Your professor's premise of dissolution is only true if the process is incongruent melting which by the way is still melting. Whereby the process proceeds as:
$$\ce{KAl(SO4)2.12H2O_{(s)} ->[\Delta][T1] KAl(SO4)2~_{(s)} + 12H2O_{(l)}\tag{$\beta$ to $\alpha$ + liquid}}$$
Then
$$\ce{KAl(SO4)2~_{(s)} ->[\Delta][T_2 > T_1] KAl(SO4)2~_{(aq.)}\tag{$\alpha$ to liquid}}$$
This concept is outlined in the generic binary phase diagram below where $\alpha$ is anhydrous potash alum, $\beta$ is the hydrated form, and liquid is potash alum solution. Above a certain temperature $\beta$ will decompose into $\alpha$ and liquid. As the temperature rises more potash alum will dissolve until eventually it will all be liquid again.
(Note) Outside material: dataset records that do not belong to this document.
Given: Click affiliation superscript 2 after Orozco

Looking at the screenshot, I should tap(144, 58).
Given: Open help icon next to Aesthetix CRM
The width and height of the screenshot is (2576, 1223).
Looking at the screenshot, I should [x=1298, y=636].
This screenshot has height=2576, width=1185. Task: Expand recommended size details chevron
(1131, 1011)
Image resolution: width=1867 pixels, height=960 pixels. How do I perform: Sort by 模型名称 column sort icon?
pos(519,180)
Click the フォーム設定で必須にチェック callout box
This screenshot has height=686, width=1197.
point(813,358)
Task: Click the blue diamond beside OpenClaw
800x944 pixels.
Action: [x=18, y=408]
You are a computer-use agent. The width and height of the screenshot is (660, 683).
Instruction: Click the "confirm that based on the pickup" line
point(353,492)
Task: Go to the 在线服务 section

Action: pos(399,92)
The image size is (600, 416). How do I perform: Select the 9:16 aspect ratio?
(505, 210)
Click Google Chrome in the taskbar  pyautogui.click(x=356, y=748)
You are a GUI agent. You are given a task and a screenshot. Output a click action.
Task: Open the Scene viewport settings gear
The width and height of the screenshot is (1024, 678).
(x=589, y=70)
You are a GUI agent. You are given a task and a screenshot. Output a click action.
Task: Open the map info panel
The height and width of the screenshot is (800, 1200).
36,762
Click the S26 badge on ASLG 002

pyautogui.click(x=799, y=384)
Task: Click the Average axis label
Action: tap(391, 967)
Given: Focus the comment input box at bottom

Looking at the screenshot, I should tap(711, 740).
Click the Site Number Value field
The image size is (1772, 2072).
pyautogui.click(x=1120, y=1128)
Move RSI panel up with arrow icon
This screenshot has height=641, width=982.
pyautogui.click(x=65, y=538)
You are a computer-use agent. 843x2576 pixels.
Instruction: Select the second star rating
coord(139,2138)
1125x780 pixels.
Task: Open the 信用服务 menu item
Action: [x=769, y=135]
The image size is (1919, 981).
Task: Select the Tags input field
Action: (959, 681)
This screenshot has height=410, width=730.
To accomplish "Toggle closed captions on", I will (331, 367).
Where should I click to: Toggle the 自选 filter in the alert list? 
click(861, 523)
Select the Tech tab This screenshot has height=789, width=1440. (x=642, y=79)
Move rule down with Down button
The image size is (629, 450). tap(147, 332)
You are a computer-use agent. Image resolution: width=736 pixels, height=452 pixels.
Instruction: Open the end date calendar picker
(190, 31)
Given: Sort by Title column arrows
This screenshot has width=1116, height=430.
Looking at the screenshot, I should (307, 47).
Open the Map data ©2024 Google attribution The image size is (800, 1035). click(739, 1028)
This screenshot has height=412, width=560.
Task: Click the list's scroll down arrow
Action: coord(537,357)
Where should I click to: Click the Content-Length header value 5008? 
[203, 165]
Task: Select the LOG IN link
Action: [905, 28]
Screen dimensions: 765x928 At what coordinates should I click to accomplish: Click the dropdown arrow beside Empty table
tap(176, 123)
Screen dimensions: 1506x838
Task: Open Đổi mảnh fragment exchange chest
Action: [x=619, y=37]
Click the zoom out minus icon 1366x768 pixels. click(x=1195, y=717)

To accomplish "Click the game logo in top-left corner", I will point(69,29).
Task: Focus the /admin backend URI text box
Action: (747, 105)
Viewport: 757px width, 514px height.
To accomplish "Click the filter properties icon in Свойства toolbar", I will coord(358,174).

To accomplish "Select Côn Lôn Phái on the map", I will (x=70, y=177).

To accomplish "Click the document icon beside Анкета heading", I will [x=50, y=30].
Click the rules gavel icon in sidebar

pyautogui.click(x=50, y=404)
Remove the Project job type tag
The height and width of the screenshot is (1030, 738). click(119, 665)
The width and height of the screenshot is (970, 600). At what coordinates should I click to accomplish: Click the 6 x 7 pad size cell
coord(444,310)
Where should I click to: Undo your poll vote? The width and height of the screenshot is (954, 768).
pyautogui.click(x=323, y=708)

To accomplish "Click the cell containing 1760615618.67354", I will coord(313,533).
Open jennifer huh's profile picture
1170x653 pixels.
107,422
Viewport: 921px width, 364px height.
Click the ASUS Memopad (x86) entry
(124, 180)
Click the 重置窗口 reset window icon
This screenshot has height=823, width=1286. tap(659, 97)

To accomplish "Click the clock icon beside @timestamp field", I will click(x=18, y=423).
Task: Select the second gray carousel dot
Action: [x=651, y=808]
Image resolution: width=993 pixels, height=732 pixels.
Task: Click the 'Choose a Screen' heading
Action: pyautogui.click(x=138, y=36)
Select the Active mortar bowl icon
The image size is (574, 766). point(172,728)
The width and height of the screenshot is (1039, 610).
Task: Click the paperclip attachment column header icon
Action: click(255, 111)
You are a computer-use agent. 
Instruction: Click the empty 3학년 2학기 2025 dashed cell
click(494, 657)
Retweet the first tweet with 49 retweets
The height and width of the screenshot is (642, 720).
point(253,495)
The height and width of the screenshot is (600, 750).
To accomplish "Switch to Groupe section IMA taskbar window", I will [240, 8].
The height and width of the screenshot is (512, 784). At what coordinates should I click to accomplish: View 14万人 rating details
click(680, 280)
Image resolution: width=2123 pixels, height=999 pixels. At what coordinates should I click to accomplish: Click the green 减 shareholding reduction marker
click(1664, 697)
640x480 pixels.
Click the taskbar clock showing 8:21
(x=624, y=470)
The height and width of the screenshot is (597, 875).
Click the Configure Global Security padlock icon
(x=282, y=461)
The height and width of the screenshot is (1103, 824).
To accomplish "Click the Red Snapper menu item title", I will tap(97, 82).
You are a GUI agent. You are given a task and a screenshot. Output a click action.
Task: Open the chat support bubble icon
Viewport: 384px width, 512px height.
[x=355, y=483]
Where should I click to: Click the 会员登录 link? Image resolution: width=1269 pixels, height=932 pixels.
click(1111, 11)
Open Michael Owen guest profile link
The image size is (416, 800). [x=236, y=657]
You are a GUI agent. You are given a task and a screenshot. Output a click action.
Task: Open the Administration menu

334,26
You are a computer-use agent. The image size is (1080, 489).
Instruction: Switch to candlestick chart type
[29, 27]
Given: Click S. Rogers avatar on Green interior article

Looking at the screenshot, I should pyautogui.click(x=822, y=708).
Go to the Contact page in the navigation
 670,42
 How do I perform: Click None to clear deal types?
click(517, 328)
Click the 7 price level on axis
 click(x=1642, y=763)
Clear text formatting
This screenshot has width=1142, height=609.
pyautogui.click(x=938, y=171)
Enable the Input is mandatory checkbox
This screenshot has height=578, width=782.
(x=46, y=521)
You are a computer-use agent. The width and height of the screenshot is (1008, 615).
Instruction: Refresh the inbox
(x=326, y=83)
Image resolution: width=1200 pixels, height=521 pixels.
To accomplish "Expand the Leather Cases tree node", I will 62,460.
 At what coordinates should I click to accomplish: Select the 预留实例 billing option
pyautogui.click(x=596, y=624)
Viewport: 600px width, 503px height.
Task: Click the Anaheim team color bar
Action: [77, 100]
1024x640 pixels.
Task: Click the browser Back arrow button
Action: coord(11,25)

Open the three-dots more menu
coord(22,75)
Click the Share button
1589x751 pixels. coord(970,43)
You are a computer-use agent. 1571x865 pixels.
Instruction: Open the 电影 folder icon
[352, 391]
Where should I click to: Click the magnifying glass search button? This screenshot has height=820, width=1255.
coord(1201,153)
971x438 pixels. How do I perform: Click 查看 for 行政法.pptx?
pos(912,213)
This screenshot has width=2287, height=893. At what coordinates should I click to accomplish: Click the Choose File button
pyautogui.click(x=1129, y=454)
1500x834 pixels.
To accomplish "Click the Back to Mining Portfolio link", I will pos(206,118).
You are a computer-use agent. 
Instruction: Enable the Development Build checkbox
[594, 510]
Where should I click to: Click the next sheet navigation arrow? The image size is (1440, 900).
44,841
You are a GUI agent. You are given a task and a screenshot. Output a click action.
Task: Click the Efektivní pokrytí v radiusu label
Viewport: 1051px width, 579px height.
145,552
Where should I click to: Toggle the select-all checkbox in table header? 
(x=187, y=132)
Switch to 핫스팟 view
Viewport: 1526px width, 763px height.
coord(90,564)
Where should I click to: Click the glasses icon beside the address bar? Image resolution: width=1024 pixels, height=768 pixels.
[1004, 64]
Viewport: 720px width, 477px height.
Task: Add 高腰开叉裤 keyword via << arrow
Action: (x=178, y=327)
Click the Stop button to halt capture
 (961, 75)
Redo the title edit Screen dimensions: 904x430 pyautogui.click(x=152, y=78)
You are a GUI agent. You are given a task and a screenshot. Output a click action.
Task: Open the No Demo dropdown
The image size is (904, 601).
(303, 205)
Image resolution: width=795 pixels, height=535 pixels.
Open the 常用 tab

Figure 1. Binary Phase Diagram with Peritectic melting
However if it is a direct conversion from liquid to solid then it is congruent melting and your professor is wrong. This can occur either as melting an eutectic (shown in Figure 2) or congruent melting of a compound (shown in Figure 2) and proceeds directly as follows.
$$\ce{KAl(SO4)2.12H2O_{(s)} ->[\Delta][92.5^\circ C] KAl(SO4)2~_{(aq.)} + 12H2O_{(l)}\tag{Interionic Melting}}$$
$$\ce{Sn_{(s)} + Pb_{(s)} ->[\Delta][183^\circ C] Sn_{(l)} + Pb_{(l)}\tag{Eutectic}}$$
$$\ce{Ti5Si3_{(s)} ->[\Delta][2130^\circ C] 5Ti_{(l)} + 3Si_{(l)}\tag{Intermetallic Melting}}$$
Figure 2. Binary Pahse Diagram with Eutectic.
Figure 3. $\ce{Si\! -Ti}$ Binary Bhase Diagram with Compound at $\ce{Ti5Si3}$ That Undergoes Congruent Melting.
Usually differential scanning calorimetry is used to determine which melting regime you are in indicated by a range of temperature causing a spike in heating rate corresponding to incongruent melting or a single temperature where heating spikes which would indicate congruent melting.
In this case, however, we can confidently assume that $\ce{KAl(SO4)2.12H2O}$ is under going incongruent melting since it melts above the temperature of water and below the temperature of the anhydrate and there are no other hydrates that it forms, the process is the peritectic melting thus the process your professor describes is correct, but it is still considered a melting process.